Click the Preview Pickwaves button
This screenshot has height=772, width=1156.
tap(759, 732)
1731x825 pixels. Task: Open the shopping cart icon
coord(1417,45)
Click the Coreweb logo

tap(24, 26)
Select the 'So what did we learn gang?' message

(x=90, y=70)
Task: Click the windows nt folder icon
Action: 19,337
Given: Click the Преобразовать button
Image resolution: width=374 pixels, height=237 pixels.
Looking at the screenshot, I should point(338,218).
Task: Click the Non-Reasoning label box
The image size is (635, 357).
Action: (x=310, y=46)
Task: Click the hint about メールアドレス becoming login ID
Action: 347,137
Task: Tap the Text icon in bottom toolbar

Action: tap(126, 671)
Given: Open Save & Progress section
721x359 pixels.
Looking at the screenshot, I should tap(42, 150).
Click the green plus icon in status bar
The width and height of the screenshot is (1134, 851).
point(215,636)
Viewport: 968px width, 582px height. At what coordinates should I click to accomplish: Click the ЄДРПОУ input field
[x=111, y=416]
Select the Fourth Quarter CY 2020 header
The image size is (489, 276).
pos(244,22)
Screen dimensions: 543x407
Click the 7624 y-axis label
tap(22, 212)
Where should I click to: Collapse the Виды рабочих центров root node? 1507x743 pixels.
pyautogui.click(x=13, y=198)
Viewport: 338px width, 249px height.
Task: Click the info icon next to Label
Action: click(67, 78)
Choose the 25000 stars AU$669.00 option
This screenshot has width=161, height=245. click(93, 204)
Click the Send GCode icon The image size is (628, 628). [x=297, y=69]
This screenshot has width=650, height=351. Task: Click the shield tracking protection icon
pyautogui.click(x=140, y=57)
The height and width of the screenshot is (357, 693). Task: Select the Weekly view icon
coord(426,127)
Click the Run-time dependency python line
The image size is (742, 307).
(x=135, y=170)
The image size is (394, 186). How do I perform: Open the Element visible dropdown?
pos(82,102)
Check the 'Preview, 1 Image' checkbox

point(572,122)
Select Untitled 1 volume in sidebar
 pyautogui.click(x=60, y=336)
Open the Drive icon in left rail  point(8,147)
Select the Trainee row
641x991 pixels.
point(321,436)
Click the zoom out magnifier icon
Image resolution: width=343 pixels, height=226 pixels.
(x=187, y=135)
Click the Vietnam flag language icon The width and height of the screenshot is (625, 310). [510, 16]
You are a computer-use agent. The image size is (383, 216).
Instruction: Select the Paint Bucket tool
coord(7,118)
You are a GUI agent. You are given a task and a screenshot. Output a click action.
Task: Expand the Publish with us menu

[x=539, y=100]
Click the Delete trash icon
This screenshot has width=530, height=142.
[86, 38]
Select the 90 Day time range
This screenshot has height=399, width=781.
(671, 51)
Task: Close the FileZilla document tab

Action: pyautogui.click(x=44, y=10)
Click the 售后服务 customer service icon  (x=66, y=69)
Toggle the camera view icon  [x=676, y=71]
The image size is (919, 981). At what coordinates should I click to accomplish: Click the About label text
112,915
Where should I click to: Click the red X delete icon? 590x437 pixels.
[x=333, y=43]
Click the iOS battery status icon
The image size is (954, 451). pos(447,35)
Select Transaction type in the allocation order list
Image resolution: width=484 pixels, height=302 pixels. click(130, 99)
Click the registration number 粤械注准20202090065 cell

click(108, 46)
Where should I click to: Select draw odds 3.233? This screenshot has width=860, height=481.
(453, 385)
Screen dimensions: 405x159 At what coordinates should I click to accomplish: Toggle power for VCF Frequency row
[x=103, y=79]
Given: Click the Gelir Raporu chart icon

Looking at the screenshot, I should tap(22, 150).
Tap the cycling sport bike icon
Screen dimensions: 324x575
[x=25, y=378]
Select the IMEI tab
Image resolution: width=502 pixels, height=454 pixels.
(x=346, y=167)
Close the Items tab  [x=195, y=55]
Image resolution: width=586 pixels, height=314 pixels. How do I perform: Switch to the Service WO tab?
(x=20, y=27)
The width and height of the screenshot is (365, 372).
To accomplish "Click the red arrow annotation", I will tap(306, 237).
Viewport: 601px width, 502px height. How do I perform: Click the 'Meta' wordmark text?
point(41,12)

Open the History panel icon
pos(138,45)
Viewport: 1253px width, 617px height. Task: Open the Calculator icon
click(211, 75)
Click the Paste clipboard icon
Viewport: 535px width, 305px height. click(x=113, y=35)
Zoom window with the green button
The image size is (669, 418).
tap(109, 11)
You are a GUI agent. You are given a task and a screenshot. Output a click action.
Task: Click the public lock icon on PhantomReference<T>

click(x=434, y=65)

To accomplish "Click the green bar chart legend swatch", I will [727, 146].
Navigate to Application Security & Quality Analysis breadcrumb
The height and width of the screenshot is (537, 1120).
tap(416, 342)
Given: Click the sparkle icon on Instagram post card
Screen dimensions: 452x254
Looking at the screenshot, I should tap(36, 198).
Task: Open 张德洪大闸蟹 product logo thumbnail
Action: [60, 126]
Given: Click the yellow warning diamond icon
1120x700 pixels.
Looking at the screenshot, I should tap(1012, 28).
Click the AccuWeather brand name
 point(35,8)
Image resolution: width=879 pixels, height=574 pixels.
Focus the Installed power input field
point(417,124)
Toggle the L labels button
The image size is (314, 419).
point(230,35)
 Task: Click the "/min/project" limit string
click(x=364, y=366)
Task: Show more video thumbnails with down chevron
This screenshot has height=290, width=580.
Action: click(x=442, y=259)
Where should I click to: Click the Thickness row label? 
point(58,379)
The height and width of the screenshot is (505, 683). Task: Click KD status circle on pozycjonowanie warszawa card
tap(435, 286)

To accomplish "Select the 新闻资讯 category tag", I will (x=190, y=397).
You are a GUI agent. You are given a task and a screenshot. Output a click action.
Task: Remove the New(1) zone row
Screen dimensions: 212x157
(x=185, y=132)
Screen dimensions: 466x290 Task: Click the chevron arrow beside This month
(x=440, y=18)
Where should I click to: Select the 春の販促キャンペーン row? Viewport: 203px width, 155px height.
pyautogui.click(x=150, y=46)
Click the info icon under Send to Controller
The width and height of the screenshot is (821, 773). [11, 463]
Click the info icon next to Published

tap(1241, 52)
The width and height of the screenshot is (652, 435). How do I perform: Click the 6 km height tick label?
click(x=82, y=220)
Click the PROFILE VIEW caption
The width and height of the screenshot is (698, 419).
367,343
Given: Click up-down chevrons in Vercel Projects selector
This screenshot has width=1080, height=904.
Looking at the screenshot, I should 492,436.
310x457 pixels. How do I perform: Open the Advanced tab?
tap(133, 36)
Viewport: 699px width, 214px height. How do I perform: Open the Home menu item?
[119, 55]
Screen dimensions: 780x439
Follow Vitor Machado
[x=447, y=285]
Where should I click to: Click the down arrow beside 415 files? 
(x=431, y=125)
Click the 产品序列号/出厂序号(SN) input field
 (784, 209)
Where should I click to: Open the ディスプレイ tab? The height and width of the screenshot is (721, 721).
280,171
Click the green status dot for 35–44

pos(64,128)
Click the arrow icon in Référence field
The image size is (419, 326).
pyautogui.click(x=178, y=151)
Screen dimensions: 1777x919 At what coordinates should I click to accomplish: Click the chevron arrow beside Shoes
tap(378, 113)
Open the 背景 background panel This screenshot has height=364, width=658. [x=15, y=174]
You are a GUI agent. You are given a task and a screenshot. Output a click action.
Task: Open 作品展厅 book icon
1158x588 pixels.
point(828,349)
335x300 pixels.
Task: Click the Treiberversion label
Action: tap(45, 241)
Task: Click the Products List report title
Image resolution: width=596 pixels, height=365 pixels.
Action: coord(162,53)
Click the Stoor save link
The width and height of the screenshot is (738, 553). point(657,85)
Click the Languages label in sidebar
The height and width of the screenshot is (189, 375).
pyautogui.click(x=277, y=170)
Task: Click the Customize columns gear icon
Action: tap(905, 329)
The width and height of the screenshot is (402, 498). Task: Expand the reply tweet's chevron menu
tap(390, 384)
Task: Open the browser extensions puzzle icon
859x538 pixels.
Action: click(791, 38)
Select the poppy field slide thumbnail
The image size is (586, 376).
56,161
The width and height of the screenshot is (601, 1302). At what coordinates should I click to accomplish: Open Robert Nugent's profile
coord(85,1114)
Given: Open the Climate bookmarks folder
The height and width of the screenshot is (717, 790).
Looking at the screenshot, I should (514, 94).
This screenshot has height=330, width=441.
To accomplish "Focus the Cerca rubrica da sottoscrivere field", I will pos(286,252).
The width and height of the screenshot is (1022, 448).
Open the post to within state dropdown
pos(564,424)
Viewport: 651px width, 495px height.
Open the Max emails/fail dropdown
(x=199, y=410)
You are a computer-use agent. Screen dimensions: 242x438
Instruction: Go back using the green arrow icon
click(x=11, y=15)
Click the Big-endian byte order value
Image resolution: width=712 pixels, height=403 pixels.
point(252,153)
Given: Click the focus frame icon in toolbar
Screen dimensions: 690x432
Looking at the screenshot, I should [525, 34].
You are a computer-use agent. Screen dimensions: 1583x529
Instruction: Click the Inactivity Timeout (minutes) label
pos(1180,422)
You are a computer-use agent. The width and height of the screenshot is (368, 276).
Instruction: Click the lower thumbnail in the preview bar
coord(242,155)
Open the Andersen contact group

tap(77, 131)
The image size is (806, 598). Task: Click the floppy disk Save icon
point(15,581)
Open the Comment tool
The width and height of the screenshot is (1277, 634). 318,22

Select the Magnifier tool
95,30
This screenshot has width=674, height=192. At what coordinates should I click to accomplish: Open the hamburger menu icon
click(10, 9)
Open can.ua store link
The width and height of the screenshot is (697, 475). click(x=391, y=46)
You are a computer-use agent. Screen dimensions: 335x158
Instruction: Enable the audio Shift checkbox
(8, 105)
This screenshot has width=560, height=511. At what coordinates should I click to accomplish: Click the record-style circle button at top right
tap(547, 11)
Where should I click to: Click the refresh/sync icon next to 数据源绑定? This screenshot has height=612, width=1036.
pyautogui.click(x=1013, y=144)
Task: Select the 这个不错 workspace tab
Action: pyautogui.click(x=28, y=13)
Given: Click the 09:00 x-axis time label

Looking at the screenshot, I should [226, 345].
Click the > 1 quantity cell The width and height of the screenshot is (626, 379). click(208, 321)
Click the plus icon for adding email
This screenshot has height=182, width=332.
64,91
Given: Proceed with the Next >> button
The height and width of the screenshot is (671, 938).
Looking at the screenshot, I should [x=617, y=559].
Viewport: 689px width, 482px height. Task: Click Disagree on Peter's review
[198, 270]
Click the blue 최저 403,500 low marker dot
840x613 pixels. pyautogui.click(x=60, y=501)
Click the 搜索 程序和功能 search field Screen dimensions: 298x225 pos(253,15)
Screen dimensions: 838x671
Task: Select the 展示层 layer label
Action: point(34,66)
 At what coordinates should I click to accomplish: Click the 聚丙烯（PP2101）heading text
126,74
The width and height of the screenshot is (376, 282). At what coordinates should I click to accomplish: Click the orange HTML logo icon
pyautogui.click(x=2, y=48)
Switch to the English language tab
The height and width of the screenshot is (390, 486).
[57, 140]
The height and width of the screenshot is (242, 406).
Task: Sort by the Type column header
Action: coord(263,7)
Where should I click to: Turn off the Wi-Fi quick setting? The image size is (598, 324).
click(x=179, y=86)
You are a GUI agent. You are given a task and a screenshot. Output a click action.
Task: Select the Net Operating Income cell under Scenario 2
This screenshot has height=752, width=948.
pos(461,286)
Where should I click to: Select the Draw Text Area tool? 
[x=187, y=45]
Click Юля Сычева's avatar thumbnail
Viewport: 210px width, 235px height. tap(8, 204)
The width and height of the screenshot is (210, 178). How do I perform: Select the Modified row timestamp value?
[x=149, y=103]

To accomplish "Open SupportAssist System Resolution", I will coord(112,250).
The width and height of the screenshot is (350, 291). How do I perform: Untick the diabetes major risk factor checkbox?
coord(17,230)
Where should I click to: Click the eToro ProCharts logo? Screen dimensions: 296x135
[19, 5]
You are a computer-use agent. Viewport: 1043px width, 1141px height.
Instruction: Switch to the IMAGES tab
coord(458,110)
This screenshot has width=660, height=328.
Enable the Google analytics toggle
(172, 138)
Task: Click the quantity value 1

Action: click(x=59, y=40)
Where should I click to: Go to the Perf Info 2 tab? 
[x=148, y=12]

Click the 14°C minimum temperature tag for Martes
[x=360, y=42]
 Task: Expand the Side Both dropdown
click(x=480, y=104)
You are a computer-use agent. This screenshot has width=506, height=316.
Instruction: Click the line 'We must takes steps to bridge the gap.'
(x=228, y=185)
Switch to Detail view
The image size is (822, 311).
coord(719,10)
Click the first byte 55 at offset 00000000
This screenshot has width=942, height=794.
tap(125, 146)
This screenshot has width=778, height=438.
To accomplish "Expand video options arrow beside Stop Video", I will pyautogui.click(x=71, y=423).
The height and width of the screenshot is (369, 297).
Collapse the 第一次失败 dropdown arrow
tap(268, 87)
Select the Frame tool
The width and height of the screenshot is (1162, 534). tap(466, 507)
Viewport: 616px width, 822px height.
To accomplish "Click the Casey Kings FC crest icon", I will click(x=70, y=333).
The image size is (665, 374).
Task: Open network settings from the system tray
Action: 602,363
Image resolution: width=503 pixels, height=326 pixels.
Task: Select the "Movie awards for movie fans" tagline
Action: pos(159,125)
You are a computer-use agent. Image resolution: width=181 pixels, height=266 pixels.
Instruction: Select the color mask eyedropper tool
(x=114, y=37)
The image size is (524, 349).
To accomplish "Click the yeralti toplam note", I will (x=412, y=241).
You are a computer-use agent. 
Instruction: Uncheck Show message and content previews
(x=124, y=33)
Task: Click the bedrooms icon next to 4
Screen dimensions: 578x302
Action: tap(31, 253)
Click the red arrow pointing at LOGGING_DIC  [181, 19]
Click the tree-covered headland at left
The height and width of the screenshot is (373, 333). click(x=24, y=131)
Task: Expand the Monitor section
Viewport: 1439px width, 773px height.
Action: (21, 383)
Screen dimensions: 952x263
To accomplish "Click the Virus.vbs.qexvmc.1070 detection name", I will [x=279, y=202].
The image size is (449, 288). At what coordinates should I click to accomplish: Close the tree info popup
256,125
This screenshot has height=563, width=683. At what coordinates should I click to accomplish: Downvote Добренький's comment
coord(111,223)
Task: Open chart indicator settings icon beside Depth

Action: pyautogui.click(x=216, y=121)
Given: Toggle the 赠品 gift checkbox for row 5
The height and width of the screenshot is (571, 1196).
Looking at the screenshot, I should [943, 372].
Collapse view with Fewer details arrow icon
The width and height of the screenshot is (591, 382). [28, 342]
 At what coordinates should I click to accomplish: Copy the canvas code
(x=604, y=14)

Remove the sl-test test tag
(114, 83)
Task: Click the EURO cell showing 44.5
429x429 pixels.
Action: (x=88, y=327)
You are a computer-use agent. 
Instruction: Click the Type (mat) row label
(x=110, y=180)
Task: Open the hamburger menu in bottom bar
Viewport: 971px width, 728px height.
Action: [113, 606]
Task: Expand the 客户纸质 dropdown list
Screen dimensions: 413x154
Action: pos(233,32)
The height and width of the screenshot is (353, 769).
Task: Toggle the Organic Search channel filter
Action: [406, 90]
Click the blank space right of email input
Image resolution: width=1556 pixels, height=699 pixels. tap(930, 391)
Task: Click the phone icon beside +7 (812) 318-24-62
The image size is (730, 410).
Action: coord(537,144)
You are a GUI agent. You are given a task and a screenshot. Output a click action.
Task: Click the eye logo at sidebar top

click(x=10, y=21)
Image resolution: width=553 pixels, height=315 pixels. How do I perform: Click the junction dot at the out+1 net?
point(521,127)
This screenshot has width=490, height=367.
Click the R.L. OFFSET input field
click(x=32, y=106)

#####

What the exercise asks
In the records above, the line with "This screenshot has height=563, width=683." marks the start and the line with "Given: Toggle the 赠品 gift checkbox for row 5" marks the end; copy that stretch exactly, both lines included, and nothing else.

Task solution
This screenshot has height=563, width=683. At what coordinates should I click to accomplish: Downvote Добренький's comment
coord(111,223)
Task: Open chart indicator settings icon beside Depth

Action: pyautogui.click(x=216, y=121)
Given: Toggle the 赠品 gift checkbox for row 5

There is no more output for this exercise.